## DATA SHOWN
== Segment start ==

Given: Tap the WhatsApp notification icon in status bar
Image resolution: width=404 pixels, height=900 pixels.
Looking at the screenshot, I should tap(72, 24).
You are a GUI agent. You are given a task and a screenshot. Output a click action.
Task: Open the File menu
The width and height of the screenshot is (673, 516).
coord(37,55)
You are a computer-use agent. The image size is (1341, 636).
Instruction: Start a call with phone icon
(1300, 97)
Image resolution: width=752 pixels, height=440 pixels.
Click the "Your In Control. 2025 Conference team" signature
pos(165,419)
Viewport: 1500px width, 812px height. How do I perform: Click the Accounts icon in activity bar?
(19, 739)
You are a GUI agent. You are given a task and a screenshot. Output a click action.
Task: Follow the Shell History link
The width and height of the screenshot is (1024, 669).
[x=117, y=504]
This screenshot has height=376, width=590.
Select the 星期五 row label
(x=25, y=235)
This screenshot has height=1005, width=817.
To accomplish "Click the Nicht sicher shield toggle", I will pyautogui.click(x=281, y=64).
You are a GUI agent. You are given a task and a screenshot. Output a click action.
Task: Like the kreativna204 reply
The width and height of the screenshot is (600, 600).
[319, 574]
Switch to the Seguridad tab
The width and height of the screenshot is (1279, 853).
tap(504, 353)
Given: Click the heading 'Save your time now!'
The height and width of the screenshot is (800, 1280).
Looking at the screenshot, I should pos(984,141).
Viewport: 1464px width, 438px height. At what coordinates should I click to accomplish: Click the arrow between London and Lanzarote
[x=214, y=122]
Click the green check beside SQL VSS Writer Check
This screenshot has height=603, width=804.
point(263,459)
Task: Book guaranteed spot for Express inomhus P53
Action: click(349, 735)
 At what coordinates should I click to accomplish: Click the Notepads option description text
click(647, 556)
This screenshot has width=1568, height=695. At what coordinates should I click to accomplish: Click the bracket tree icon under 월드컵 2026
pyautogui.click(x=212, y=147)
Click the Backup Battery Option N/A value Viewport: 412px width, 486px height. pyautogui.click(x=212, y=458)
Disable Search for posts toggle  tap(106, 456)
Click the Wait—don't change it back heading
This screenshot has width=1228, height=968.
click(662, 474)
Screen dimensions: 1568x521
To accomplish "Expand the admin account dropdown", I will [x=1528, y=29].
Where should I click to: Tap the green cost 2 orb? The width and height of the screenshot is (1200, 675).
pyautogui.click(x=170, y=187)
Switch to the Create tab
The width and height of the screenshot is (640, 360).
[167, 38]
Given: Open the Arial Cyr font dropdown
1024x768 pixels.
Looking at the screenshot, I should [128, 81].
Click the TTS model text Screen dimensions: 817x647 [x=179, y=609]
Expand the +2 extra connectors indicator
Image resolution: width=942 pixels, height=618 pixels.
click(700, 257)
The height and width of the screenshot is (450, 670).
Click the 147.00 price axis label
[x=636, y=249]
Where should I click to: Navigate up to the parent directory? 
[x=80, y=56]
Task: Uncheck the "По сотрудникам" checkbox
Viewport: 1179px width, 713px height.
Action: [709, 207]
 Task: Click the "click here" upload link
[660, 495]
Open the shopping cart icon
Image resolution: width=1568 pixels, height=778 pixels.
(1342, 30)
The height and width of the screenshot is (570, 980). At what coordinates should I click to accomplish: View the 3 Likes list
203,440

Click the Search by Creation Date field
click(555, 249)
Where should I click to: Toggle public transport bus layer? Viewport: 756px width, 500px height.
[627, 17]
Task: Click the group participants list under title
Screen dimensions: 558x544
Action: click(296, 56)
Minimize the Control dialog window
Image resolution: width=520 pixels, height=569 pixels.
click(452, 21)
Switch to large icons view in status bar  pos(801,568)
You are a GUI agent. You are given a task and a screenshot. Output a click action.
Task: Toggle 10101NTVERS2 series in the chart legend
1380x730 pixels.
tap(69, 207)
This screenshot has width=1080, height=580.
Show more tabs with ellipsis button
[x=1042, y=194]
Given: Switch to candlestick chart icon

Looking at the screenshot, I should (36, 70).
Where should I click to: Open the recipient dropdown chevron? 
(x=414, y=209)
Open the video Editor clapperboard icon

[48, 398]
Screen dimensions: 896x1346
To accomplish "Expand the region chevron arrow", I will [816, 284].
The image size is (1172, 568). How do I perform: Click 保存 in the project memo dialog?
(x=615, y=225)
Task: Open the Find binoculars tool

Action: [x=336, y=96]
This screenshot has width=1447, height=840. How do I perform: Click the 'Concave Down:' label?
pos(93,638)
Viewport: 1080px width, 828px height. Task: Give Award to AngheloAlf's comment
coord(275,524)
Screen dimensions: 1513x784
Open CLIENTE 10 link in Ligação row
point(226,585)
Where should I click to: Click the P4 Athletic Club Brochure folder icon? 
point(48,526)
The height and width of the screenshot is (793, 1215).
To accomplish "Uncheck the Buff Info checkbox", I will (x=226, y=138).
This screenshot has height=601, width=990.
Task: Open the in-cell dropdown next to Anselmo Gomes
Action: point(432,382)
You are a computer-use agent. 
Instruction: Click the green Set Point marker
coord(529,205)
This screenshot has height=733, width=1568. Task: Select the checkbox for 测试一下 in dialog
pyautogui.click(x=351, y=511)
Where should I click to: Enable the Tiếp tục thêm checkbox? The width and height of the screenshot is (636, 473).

== Segment end ==

## WORK INSTRUCTION
Out of the material above, gather each line where "computer" appears.

## RESULT FOR THIS EXERCISE
You are a computer-use agent. The image size is (1341, 636).
You are a computer-use agent. 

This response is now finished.